>>
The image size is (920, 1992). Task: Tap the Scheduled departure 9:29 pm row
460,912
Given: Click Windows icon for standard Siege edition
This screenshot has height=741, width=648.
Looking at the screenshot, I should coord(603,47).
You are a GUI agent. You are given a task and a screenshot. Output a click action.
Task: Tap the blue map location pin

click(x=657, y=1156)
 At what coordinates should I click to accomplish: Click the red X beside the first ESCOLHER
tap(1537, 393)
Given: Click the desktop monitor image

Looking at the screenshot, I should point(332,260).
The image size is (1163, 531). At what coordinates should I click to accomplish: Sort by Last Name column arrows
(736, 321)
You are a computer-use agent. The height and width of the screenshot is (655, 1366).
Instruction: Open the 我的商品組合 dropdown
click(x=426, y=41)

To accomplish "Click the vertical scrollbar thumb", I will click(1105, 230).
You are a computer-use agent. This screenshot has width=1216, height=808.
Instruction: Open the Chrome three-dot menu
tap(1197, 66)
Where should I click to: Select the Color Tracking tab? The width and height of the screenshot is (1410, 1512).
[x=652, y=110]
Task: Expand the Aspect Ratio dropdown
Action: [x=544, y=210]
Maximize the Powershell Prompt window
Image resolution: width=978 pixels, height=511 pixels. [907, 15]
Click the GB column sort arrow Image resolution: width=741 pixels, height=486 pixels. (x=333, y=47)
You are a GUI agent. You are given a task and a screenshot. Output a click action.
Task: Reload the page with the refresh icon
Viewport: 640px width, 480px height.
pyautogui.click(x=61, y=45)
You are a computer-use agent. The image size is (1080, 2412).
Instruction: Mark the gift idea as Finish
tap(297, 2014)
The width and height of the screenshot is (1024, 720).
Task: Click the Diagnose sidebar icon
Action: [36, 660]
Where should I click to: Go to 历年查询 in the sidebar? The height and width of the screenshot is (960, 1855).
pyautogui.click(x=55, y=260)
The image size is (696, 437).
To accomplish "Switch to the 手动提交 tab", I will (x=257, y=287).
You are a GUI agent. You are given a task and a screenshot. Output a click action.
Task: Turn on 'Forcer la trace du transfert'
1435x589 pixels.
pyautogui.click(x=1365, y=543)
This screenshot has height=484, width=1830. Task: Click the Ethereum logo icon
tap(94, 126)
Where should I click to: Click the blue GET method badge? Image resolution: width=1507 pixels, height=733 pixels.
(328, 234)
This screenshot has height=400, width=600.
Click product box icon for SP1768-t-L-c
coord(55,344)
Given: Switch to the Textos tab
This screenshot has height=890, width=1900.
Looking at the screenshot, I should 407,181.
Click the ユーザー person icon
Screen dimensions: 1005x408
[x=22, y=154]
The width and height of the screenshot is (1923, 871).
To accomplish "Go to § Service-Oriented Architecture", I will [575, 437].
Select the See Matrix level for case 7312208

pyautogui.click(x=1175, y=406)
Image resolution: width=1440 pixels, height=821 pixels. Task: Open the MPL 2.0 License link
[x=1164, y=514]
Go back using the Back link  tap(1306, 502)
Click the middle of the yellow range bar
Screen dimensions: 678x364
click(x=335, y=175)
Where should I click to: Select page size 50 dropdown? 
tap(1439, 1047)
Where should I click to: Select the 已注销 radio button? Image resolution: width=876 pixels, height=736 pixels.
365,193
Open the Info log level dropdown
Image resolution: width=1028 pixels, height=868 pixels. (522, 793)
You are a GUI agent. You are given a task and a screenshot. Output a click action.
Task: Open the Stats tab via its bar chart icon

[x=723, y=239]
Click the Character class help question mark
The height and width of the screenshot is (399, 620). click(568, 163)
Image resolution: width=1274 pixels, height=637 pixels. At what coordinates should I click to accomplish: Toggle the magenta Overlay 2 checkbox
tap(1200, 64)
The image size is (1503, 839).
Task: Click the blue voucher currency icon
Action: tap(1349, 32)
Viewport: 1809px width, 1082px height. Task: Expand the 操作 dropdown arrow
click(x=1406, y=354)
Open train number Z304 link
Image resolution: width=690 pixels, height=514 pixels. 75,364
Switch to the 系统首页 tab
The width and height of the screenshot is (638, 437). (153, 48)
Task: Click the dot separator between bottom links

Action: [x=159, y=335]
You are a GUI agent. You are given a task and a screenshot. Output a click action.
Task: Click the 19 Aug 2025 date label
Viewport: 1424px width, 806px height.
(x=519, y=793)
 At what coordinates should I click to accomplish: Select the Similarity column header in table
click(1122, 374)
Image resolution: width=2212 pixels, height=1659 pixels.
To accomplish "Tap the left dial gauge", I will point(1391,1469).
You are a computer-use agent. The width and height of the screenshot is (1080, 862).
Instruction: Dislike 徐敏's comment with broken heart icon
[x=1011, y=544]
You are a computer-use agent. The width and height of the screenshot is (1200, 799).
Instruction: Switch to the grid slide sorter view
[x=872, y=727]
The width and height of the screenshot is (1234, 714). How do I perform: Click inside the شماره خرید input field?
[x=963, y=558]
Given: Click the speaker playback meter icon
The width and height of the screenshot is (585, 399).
<<
Take the entries above and return only the lines from the one with "is (1080, 862)." to the one with "is (1200, 799).", both included, unchanged.

Written answer →
You are a computer-use agent. The width and height of the screenshot is (1080, 862).
Instruction: Dislike 徐敏's comment with broken heart icon
[x=1011, y=544]
You are a computer-use agent. The width and height of the screenshot is (1200, 799).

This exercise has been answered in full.